Relevante personenbezogene Daten sind zunächst Ihre Personalien, zum Beispiel Name, Adresse, Geburtstag und -ort sowie Ihre Staatsangehörigkeit, Kontaktdaten (zum Beispiel Ihre Telefonnummer), die Legitimationsdaten (zum Beispiel Ihre Ausweisdaten) sowie sonstige erforderliche Daten zur Erfüllung Ihrer Aufträge und der vertraglichen Verpflichtungen.

4. Bekomme ich aufgrund meiner Zustimmung mehr Werbung?

Nein, im Gegenteil. Die Sparkasse kann anhand Ihrer Daten die Werbung genauer für Sie auswählen, sodass Sie ausschließlich Angebote und Informationen erhalten, die Ihrer Lebenssituation und dem daraus resultierenden Bedarf entsprechen. Sie bekommen also weniger Werbung – und nur die, die wirklich zu Ihnen passt.

5. Wie werden meine Daten geschützt?

Die Sparkassen stellen durch technische und organisatorische Maßnahmen, die sich an internationalen Sicherheitsstandards orientieren, ein sehr hohes Datenschutz-Niveau sicher. Alle Mitarbeiterinnen und Mitarbeiter sind verpflichtet, die Datenschutzvorschriften zu beachten und Kundendaten ausschließlich für dienstliche Aufgaben zu nutzen.

Mit verschlüsselter Datenübertragung und der Zwei-Faktor-Identifizierung (Ausweisung über zwei Merkmale) erfüllt die Sparkassen-Finanzgruppe schon heute hohe Standards, denn die Sicherheit Ihrer Daten ist für uns besonders wichtig. Ein Datenaustausch mit Unternehmen der Sparkassen-Finanzgruppe erfolgt nur nach ausdrücklicher Zustimmung des Kunden.

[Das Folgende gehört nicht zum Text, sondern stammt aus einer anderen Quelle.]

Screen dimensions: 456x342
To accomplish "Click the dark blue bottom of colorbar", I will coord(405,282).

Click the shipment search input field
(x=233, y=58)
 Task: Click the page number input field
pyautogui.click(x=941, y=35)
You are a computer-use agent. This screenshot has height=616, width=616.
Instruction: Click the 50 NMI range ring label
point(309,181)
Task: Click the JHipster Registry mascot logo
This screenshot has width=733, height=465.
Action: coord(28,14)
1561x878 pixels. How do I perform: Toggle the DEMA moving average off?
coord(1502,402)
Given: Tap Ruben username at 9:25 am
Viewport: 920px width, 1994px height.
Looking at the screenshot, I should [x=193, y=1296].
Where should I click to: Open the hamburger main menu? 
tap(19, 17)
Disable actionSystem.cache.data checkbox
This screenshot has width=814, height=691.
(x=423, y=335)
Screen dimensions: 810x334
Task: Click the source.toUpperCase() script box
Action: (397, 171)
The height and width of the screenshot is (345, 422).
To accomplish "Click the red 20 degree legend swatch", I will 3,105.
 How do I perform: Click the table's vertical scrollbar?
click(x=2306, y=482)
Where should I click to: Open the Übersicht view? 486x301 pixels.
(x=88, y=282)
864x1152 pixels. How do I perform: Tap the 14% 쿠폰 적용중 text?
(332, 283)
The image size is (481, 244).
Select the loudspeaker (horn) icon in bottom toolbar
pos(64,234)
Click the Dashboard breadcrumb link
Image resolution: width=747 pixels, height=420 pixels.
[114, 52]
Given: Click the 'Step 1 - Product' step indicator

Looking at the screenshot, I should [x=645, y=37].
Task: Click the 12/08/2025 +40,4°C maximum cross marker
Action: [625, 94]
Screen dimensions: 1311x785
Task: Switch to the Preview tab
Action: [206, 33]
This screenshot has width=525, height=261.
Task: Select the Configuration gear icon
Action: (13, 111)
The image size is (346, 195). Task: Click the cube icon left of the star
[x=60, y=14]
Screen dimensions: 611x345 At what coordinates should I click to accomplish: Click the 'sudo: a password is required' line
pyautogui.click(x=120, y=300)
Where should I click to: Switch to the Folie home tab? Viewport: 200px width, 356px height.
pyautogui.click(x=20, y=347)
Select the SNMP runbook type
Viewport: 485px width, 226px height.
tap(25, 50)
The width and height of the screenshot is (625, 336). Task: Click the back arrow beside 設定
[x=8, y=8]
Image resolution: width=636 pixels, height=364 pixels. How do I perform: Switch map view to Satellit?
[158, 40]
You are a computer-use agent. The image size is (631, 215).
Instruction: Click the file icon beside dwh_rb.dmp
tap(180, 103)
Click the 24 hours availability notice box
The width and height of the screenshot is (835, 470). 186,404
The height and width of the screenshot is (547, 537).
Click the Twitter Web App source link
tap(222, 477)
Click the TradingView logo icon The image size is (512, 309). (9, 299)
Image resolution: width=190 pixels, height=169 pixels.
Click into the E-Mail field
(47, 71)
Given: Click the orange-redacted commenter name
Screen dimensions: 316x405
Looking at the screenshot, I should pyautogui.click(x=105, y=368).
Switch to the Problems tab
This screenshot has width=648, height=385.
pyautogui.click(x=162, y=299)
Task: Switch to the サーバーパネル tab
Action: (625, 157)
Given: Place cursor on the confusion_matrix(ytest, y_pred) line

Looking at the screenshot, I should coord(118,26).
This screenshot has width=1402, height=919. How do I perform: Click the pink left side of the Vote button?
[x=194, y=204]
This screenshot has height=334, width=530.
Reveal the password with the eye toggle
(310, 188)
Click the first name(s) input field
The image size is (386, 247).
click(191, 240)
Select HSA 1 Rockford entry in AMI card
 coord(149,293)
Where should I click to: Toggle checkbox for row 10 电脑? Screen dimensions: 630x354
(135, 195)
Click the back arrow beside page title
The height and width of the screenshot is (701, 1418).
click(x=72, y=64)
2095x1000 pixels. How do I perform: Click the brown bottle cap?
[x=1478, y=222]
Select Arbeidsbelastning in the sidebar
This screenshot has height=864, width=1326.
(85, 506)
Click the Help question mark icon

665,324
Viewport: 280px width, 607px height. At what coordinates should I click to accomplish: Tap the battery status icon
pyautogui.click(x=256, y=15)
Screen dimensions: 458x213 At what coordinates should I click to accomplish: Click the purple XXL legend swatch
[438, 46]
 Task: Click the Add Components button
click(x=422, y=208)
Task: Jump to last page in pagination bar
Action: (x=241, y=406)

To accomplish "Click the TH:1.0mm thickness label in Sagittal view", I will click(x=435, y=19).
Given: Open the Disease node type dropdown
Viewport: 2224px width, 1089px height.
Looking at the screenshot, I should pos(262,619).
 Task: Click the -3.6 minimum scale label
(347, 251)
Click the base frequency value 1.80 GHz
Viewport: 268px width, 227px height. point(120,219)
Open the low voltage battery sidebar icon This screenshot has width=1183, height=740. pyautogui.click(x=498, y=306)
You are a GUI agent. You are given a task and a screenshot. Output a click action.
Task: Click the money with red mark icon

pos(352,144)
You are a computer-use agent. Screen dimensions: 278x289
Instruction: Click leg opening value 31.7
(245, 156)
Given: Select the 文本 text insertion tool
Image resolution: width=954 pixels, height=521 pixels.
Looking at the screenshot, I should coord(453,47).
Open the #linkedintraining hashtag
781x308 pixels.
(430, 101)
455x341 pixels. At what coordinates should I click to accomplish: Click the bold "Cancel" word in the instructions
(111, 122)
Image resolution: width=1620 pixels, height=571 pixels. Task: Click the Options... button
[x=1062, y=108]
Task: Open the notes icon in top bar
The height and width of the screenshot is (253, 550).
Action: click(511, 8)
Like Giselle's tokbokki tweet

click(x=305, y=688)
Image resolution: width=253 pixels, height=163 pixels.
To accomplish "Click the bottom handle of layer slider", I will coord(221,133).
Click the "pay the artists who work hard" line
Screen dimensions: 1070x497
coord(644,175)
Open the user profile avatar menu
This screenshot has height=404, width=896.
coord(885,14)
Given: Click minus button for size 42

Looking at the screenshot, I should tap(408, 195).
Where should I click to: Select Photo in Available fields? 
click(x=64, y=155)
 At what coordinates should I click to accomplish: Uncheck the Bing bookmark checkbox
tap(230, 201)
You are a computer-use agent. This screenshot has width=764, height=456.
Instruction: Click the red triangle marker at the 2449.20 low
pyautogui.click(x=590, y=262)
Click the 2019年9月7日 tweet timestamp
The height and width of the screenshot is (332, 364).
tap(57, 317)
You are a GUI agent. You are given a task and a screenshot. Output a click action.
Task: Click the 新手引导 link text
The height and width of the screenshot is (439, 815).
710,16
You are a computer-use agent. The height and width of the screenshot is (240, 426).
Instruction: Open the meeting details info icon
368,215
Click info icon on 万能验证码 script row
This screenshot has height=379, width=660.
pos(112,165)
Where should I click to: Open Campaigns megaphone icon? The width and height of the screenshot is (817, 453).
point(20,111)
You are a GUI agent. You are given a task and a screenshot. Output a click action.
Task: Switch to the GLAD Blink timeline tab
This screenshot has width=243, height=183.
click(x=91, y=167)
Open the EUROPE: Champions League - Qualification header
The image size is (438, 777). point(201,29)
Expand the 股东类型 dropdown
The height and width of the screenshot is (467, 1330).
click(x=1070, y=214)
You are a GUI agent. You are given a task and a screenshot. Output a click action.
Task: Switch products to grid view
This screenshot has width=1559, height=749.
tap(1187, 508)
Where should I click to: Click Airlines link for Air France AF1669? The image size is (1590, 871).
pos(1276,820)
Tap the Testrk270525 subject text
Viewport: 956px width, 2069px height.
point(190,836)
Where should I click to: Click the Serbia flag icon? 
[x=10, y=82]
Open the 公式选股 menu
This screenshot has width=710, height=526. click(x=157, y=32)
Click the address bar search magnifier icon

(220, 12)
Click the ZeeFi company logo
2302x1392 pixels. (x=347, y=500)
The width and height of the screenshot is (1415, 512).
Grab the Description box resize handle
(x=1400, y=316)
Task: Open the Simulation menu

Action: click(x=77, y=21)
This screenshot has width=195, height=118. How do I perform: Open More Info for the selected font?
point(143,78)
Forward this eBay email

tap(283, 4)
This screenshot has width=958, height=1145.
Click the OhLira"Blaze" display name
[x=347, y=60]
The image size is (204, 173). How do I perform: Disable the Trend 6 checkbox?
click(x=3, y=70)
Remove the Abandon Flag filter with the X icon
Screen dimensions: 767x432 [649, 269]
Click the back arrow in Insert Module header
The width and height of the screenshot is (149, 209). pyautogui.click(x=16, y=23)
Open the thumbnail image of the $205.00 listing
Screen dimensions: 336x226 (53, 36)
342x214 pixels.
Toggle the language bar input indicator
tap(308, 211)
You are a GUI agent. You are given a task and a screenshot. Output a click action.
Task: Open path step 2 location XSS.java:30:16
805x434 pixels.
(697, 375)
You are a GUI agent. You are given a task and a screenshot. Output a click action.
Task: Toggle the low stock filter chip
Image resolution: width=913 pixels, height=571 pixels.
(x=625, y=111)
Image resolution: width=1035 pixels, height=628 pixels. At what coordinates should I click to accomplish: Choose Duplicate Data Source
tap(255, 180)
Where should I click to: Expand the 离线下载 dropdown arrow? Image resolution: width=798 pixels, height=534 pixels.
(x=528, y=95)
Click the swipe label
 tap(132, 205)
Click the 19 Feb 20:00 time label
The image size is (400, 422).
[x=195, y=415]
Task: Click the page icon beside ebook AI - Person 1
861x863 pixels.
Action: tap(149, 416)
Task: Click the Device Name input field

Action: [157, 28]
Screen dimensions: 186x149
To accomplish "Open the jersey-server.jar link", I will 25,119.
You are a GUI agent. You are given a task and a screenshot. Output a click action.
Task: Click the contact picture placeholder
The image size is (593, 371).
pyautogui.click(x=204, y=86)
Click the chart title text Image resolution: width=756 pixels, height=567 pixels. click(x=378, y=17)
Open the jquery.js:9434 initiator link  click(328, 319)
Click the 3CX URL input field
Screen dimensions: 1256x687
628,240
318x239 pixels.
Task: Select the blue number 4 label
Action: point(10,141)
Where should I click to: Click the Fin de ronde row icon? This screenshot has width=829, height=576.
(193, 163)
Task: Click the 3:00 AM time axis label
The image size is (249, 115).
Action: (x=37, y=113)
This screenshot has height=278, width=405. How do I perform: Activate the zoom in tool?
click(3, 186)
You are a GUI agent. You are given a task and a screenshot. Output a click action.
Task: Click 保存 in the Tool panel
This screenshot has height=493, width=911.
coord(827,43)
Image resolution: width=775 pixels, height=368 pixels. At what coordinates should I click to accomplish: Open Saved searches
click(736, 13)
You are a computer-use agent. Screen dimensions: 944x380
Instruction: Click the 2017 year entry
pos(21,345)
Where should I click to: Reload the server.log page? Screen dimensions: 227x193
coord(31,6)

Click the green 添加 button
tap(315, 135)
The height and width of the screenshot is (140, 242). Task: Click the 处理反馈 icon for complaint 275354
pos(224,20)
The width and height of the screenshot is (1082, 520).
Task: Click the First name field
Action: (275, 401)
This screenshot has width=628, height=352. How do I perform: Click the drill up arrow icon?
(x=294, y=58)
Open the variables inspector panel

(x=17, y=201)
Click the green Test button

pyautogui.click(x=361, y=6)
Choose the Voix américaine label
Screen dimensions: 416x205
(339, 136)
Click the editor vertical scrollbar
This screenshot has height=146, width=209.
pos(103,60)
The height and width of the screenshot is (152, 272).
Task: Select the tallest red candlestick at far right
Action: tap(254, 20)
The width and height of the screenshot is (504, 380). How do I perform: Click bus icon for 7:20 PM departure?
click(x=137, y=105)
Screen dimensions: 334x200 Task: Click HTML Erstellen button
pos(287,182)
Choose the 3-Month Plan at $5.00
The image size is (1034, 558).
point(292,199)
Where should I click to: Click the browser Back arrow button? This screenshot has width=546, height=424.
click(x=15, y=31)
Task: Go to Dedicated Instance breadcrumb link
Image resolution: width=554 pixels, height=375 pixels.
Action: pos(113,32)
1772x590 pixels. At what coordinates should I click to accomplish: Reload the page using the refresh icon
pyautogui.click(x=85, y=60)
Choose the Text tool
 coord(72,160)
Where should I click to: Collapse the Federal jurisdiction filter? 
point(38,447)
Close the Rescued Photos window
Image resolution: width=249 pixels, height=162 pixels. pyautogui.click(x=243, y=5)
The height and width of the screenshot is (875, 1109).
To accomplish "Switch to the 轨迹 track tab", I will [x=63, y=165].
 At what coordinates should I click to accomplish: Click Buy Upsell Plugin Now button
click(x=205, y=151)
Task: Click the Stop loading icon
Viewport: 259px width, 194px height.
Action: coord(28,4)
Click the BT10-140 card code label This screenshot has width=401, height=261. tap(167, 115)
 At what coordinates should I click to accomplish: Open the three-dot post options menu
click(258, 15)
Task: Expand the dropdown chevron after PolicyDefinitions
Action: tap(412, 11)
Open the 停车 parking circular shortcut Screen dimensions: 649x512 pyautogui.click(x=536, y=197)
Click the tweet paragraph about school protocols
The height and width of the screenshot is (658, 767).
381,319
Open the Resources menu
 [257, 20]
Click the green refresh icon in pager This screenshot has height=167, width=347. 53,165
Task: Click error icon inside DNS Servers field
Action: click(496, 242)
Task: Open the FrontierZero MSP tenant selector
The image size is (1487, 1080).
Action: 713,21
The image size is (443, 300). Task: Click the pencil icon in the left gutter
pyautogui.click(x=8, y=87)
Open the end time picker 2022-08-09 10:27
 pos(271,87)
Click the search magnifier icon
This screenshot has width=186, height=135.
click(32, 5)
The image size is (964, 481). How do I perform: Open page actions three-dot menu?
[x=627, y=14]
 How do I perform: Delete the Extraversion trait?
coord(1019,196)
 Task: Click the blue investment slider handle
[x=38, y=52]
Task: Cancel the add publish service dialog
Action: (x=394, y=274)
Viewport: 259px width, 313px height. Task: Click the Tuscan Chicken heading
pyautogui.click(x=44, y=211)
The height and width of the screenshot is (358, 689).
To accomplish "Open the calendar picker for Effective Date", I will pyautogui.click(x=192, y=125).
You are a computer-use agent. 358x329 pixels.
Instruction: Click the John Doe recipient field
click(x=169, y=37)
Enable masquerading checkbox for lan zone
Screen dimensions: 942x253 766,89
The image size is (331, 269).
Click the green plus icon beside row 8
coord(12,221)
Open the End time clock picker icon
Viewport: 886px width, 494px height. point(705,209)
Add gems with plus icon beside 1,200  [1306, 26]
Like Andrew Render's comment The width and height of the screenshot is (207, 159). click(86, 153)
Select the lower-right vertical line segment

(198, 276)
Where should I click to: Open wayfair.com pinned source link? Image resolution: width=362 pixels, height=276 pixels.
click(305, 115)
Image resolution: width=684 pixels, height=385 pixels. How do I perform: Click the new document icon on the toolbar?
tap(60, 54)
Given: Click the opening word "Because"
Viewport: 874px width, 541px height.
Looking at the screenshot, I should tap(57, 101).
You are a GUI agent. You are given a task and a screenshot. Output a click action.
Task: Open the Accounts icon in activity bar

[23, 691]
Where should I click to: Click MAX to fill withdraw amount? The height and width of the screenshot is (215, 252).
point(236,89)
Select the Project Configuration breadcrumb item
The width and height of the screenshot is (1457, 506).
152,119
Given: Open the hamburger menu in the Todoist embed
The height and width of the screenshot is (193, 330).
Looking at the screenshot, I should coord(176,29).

Darüber hinaus können Sie sich jederzeit darüber informieren, welche Daten Ihre Sparkasse nutzt. Ihre Einwilligung können Sie ohne Angabe von Gründen ändern oder widerrufen.

6. Was passiert, wenn ich nicht einwillige?

Ihre Geschäftsbeziehung zur Sparkasse würde auch ohne Ihre Zustimmung unverändert weiterbestehen. Daten, die zur Vertragserfüllung, zur Erfüllung gesetzlicher Pflichten oder zur Wahrung berechtigter Interessen erforderlich sind, darf Ihre Sparkasse auch ohne Ihre Zustimmung verarbeiten. Eine kompetente, individuelle Beratung sowie viele moderne Services würden ohne Ihre Einwilligung allerdings erschwert oder wären für Sie nicht verfügbar.